Soviet documentary film project

An example of a Cinetrain film

Cinetrain or cine-train was a documentary film project conducted across the Soviet Union in the late 1920s by director Aleksandr Medvedkin. All 60 films created in Cinetrain were considered lost until 1980, when some of them were discovered in the archives of film historian Nikolai Izvolov.

Medvedkin outfitted three railroad cars to house his production crew and a lab for rapid developing, processing and assembly of films during the first Five Year Plan. His goal was to travel around the country, creating and exhibiting documentary films as quickly as possible. One of the wagons was installed as a movie trailer.

Cinetrain made "sweeping raids shock construction projects Five Year Plan".

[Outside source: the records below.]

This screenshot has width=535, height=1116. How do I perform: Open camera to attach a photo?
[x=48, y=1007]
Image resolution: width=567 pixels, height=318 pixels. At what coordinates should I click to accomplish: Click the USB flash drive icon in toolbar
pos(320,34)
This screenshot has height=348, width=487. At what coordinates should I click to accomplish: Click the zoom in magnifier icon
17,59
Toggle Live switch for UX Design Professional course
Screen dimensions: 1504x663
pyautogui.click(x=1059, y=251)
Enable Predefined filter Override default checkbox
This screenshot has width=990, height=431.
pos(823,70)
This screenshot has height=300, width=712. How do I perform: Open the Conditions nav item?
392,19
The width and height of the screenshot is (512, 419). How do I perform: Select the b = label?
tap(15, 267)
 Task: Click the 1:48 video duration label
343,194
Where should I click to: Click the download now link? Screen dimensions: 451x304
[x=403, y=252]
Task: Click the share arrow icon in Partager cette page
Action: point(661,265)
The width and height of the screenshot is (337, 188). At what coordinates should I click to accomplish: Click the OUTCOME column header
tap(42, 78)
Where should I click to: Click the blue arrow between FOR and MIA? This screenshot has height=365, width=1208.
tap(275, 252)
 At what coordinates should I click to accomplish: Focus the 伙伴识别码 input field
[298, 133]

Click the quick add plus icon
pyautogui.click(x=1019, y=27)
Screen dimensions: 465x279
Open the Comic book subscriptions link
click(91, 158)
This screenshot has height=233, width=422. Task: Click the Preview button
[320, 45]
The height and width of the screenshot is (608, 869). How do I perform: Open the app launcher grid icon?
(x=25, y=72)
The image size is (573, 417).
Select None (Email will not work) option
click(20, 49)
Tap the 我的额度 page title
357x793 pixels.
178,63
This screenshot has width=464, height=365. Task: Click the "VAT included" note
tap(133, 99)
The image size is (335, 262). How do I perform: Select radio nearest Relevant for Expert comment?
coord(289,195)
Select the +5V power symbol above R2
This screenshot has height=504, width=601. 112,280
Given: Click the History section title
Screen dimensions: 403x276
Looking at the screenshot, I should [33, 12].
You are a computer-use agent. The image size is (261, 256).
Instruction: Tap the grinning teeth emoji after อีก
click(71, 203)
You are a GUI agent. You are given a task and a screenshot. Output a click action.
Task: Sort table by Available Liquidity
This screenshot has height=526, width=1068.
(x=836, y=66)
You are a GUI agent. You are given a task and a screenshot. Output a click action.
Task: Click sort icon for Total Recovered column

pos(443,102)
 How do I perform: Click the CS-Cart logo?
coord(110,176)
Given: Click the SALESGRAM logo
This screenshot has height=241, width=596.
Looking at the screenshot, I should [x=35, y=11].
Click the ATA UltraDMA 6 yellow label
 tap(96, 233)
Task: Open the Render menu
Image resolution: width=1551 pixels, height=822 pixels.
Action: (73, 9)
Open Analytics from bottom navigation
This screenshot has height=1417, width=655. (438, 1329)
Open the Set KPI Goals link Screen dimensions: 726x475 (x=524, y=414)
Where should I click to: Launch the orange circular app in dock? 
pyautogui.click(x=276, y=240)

The film is in one box! Acute! Taking her heart! Made quickly, he must cling to the big screen thriller as a burr in the dog's tail and go with him on any road film distribution.The severity of raised topics and timely responses allow you to put shorts Medvedkin on a par with modern telehronikoy: "Arriving at an ordinary object, it is the move to remove" hot "subjects, they immediately showed, mounted and on the same day, or at least the next demonstrated at a local club or theatre, to the indescribable delight of the audience ". The idea was, by exposing shortcomings, to convince the audience of the need to improve the production process.

The cinetrain provoked a lively response among the French left in the 1960s. Members of the Medvedkino group, led by Chris Marker, perceived Medvedkin as the "Che Guevara of cinema" - "an enthusiastic militant propagandist, created in an almost partisan style, in the shortest possible time and on the spot."